[Worker Proposal] Hack the DEX - a BitShares Bug Bounty Program (2019)
The BitShares Blockchain is an industrial-grade and fully decentralized platform that is open source and maintained by its community.
It contains a decentralized exchange (DEX) and is built on top of delegated proof-of-stake (DPoS) blockchain technology. With all financial technology in the blockchain space, a major concern for users and traders is security.
If someone found a critical bug in the DEX, they might be tempted to exploit the bug, and attempt to steal funds from unsuspecting users. Without a public bug bounty system, hackers do not have an obvious path of disclosure for reporting their findings. They also do not have any incentive to share their exploits and techniques, rather than using them for personal gain.
With this proposal, we’d like to start a BitShares bug bounty program for security researchers and penetration testers (…aka hackers!) to disclose important security vulnerabilities they find within the BitShares core protocol, reference wallet, and related code repositories.

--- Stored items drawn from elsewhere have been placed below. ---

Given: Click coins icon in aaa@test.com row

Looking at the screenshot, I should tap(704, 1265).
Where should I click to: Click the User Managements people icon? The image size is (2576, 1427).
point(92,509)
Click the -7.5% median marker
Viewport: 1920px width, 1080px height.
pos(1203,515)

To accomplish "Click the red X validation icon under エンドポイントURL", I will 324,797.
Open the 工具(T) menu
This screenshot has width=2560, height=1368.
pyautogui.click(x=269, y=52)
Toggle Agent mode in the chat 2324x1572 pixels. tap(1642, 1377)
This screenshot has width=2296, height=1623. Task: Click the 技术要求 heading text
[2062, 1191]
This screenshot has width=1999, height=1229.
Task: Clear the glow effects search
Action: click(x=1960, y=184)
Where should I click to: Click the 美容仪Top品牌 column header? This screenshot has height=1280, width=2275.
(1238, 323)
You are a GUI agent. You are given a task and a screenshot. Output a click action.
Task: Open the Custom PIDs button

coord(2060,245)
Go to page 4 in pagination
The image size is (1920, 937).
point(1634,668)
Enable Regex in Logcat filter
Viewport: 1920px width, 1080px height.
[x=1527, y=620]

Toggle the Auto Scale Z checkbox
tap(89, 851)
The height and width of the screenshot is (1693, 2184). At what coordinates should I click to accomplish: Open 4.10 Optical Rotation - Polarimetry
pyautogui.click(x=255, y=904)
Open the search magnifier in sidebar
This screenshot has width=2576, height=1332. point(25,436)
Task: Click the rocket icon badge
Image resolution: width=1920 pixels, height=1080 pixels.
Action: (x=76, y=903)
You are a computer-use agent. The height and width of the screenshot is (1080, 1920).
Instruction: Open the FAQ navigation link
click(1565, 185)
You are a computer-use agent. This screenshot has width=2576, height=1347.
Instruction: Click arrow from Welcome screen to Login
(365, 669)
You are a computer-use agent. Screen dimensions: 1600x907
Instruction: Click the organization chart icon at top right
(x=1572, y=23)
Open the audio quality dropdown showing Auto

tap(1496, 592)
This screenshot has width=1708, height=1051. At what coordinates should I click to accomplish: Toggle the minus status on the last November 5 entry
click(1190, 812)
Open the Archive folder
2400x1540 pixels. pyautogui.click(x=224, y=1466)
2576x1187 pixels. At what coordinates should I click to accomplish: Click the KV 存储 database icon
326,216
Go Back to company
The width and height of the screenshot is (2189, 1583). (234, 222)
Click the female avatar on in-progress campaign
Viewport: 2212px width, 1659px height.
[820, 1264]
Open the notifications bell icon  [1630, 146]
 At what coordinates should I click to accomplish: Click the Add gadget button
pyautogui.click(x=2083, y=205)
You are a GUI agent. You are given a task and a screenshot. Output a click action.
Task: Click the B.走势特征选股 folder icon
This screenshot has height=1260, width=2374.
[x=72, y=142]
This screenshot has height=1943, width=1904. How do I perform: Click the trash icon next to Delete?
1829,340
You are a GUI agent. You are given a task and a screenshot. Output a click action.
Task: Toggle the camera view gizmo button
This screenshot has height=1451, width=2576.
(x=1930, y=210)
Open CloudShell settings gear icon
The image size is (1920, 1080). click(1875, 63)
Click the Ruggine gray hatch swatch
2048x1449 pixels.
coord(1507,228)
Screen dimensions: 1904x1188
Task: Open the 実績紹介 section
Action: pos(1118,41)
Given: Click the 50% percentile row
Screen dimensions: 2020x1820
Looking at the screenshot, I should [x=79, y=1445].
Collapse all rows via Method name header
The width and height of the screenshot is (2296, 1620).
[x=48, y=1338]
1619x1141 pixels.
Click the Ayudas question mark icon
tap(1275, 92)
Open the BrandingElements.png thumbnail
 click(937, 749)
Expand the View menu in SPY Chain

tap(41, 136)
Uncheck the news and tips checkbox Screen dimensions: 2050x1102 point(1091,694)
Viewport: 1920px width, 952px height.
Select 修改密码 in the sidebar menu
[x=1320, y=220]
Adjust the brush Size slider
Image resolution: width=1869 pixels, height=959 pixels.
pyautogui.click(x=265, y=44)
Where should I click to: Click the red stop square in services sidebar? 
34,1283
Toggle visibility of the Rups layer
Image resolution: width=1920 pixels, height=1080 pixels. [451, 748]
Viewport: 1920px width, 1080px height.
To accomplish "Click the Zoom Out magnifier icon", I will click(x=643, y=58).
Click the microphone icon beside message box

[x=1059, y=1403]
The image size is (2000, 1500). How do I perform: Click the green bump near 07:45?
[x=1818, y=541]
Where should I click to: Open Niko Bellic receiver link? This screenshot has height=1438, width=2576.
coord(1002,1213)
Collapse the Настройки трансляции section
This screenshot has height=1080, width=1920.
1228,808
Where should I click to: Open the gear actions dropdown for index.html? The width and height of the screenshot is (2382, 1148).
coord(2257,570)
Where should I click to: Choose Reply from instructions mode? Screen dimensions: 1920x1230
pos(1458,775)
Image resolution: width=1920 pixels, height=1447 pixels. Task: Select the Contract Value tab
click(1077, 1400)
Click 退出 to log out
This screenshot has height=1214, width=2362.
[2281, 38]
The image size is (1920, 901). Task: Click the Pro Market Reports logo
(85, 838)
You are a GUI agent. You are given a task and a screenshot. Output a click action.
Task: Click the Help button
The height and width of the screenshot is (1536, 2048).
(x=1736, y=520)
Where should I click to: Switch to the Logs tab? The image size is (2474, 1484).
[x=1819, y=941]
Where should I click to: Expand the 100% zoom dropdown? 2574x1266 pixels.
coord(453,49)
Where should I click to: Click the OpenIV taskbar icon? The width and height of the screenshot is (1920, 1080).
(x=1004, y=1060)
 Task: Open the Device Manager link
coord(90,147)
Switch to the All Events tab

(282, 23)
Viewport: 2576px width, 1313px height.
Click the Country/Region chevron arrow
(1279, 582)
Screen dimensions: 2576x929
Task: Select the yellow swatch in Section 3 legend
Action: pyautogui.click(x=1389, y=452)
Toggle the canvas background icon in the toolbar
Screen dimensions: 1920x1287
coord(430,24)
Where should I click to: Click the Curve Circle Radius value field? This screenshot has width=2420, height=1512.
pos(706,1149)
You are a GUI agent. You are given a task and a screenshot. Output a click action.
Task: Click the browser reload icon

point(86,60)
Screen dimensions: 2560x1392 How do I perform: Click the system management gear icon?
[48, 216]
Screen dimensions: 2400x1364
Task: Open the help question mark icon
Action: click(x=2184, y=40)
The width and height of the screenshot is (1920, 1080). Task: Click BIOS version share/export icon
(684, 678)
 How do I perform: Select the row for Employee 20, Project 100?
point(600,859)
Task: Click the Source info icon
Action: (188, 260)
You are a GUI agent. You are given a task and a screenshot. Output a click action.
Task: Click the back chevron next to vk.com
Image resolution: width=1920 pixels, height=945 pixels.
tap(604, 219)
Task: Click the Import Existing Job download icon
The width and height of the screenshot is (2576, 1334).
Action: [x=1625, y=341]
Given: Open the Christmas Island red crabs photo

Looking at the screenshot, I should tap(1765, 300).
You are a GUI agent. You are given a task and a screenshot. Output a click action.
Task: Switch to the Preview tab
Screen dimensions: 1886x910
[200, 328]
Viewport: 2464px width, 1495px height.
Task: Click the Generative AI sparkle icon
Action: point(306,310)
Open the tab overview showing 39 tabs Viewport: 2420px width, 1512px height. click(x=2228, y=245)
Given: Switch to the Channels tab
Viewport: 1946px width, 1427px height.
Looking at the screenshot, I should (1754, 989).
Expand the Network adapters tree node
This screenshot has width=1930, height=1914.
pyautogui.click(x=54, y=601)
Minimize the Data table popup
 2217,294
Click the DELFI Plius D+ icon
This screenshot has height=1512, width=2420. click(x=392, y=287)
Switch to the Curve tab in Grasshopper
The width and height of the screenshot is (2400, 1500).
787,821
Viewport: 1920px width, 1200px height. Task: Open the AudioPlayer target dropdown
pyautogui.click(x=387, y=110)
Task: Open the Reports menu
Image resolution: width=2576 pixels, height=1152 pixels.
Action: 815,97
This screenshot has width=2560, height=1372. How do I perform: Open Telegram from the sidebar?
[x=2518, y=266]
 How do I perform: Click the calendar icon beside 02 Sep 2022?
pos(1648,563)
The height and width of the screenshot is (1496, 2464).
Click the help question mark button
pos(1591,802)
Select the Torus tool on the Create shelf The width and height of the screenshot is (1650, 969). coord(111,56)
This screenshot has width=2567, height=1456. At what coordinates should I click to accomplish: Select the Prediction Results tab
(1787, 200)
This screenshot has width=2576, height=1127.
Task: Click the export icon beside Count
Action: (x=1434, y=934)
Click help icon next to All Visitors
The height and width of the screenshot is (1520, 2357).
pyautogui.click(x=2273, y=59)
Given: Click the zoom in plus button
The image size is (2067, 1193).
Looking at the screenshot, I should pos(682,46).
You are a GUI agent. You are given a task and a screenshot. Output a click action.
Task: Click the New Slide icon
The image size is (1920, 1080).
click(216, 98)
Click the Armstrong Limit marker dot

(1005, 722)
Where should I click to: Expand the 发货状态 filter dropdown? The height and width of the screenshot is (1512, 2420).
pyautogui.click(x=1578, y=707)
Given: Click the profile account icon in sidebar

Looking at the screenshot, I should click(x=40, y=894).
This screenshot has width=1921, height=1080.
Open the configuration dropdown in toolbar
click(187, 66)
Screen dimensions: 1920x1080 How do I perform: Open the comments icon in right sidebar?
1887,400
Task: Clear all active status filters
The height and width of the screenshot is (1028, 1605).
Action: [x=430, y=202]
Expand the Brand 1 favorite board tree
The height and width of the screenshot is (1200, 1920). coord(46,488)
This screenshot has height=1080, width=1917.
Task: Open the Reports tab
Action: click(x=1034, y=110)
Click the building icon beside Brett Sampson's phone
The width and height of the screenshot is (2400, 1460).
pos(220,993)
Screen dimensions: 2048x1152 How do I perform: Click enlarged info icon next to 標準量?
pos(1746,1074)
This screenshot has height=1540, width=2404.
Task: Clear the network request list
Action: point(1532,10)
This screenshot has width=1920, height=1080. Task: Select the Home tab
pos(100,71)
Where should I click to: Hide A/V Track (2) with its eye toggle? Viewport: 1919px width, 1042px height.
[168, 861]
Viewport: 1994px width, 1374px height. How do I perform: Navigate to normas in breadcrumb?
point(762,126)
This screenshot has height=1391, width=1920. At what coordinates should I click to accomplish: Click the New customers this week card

This proposal is seeking funding to renew the past HackTheDex worker. The HackTheDex bounty program was started in July 2018 and is consequently renewed now. Several reports that could have caused harm to the community have been submitted and fixed through HackTheDex, proof for its necessity and value. Those reports included several possibilities for an attacker to cause a chain halt, cause theft of funds and other severe attacks. An overview can be found here:
https://hackthedex.io/#/reports
Please consider supporting this proposal to maintain the bug bounty program for the BitShares blockchain. We want to take this to the next level! More details are available at
https://www.bitshares.foundation/workers/2019-04-hackthedex
The worker proposal is 1.14.186, 201904-hackthedex and voting is live at
https://wallet.bitshares.org/#/voting
For some more in-depth information on the BitShares Blockchain have a look here
I support this worker proposal, it's worthwhile investing in security.